> **MATERIAL FOR THIS EXERCISE**:
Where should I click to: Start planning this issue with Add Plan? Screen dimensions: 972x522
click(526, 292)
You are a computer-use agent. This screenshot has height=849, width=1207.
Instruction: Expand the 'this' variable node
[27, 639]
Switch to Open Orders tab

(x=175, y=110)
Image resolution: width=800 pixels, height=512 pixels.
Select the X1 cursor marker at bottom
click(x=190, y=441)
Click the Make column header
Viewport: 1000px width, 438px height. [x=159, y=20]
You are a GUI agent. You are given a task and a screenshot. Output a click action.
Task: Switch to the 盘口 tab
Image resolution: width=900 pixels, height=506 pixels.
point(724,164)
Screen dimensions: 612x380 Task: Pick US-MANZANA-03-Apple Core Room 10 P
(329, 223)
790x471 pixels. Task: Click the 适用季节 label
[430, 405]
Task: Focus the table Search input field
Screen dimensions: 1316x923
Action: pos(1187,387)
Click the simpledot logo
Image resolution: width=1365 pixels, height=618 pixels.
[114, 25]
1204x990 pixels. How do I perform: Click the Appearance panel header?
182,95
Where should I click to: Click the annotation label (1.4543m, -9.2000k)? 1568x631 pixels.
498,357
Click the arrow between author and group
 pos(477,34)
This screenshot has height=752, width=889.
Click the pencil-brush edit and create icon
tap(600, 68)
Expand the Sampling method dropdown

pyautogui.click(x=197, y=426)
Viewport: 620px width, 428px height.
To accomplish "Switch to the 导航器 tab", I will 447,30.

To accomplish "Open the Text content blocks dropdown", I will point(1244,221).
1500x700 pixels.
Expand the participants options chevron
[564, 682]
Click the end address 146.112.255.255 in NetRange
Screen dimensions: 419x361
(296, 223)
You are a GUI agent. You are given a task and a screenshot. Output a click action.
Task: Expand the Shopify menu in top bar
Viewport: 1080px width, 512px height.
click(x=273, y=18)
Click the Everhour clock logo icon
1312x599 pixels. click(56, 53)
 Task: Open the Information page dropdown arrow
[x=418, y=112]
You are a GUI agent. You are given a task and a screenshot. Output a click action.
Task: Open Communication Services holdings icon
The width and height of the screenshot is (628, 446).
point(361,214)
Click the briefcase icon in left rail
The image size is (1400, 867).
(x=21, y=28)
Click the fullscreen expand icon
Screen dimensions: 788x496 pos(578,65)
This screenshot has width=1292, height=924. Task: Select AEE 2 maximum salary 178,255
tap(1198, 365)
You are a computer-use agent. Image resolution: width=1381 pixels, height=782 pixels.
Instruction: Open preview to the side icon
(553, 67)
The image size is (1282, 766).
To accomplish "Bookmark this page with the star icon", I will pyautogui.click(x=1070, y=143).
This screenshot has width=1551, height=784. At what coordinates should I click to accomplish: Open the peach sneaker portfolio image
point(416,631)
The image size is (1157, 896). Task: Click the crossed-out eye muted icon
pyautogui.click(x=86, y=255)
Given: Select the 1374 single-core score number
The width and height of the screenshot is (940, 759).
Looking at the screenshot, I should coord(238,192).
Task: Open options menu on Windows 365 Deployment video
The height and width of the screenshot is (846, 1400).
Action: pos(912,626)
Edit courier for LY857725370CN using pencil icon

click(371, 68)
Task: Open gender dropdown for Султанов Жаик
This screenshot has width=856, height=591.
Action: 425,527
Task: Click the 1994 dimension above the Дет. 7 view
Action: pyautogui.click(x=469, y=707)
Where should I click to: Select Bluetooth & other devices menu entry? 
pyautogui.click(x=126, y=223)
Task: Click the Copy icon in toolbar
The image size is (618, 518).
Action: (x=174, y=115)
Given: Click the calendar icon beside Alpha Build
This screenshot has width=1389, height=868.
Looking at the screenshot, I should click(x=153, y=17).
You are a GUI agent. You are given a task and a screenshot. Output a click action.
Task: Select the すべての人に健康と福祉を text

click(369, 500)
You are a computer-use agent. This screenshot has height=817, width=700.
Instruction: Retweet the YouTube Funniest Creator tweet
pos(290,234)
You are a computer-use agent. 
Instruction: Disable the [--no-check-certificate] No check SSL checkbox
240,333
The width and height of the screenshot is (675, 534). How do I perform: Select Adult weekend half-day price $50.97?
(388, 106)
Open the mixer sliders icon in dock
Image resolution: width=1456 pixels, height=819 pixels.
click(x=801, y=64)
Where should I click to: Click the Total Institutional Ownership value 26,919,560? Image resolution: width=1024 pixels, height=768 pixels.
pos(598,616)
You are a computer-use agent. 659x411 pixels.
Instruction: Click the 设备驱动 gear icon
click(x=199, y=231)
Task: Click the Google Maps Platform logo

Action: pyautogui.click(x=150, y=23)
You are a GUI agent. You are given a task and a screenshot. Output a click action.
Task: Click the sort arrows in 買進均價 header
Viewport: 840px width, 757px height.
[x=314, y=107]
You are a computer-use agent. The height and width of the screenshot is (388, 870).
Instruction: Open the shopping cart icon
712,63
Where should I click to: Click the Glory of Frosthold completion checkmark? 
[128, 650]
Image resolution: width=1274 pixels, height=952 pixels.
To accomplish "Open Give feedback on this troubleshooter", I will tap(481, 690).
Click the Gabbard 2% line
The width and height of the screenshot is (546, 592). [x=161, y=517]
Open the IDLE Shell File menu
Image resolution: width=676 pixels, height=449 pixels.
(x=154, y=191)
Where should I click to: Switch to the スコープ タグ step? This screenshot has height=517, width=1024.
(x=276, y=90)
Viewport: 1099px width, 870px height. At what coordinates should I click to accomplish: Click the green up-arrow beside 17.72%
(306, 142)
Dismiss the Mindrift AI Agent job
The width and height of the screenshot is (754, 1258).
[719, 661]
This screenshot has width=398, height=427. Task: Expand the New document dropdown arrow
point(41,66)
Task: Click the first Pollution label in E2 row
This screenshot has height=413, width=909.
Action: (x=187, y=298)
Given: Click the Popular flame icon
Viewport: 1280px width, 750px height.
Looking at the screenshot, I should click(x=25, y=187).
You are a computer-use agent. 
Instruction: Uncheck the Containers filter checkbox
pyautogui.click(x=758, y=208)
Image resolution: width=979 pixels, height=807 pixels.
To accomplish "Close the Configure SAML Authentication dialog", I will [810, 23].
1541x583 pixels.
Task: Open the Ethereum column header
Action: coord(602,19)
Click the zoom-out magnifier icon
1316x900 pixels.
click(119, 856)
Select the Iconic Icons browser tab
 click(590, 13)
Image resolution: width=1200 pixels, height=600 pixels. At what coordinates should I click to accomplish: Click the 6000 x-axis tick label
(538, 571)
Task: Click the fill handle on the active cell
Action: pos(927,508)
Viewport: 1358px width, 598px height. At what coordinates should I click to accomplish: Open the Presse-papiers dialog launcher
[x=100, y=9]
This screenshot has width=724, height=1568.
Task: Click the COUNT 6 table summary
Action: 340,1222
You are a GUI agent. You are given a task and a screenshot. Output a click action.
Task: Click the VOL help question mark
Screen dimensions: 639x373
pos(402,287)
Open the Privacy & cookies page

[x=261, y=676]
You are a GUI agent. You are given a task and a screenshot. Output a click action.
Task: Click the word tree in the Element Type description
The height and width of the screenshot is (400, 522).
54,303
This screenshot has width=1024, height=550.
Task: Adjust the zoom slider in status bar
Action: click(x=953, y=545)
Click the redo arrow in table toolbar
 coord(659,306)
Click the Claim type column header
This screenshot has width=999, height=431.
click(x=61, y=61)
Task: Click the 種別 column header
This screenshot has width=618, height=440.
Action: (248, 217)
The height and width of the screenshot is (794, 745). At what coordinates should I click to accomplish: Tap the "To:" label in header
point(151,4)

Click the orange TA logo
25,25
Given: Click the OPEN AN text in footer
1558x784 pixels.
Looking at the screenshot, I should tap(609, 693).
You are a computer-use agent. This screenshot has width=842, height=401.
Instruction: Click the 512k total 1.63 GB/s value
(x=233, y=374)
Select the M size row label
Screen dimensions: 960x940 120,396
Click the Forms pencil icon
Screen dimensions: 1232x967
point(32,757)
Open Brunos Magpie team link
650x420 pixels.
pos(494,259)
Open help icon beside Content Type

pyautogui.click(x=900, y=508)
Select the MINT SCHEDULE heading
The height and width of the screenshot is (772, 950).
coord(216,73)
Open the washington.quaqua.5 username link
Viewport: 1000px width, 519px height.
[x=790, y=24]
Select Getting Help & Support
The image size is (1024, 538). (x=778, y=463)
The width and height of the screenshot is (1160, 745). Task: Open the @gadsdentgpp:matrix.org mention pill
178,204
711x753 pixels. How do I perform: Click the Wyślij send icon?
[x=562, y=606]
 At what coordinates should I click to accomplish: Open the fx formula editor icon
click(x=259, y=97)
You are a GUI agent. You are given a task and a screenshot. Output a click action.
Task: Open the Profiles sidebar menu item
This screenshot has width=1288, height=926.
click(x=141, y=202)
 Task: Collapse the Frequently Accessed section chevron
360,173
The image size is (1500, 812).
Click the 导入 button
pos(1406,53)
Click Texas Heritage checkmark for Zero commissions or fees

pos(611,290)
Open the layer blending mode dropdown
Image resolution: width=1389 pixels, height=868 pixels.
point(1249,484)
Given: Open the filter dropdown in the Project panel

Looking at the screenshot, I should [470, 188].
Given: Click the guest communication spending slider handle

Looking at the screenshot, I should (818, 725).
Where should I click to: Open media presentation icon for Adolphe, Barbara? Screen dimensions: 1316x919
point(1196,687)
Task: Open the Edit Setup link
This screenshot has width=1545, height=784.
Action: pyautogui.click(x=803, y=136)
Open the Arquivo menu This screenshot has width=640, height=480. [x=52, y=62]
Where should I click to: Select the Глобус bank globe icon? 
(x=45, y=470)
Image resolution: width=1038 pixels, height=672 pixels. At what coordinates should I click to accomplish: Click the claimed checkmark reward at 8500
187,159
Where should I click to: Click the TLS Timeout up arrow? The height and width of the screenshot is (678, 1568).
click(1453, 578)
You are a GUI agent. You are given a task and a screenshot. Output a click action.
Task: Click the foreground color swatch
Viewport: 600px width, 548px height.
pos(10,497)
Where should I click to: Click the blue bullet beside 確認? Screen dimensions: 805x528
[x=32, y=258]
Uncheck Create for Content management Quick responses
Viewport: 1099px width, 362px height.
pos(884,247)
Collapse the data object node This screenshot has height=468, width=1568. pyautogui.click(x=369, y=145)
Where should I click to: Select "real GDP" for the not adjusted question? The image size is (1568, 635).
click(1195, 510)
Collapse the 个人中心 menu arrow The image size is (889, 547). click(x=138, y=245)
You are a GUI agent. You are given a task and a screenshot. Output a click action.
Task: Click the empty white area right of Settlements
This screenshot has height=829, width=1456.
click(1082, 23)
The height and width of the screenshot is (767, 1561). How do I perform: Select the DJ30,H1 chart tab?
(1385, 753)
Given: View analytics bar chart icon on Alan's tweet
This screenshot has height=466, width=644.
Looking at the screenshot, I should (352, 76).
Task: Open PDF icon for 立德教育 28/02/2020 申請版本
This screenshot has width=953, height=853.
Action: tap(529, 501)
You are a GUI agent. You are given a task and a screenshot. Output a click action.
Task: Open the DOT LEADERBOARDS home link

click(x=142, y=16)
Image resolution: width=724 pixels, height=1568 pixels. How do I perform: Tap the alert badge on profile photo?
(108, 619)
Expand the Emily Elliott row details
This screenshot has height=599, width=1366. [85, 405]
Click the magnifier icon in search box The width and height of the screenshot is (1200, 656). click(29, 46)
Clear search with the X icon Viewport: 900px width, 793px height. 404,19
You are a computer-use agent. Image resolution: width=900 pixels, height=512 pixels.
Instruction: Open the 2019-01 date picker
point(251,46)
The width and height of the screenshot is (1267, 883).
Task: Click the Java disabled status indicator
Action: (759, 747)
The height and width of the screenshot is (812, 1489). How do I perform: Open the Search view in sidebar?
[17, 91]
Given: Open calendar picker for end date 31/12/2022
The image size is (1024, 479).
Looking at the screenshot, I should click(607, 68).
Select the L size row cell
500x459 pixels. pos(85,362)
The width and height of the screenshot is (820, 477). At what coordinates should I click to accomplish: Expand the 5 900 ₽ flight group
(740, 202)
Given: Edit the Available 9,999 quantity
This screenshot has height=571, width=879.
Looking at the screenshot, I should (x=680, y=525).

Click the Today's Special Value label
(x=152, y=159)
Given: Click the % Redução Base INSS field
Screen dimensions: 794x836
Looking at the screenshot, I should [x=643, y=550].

> **WHAT YOU WILL DO**: Starting with the line that contains "Click the Today's Special Value label" and going on through the end of the records, write those lines out again, replacing "label" with "caption" and leaving everything else unchanged.

> **EXERCISE RESPONSE**:
Click the Today's Special Value caption
(x=152, y=159)
Given: Click the % Redução Base INSS field
Screen dimensions: 794x836
Looking at the screenshot, I should [x=643, y=550].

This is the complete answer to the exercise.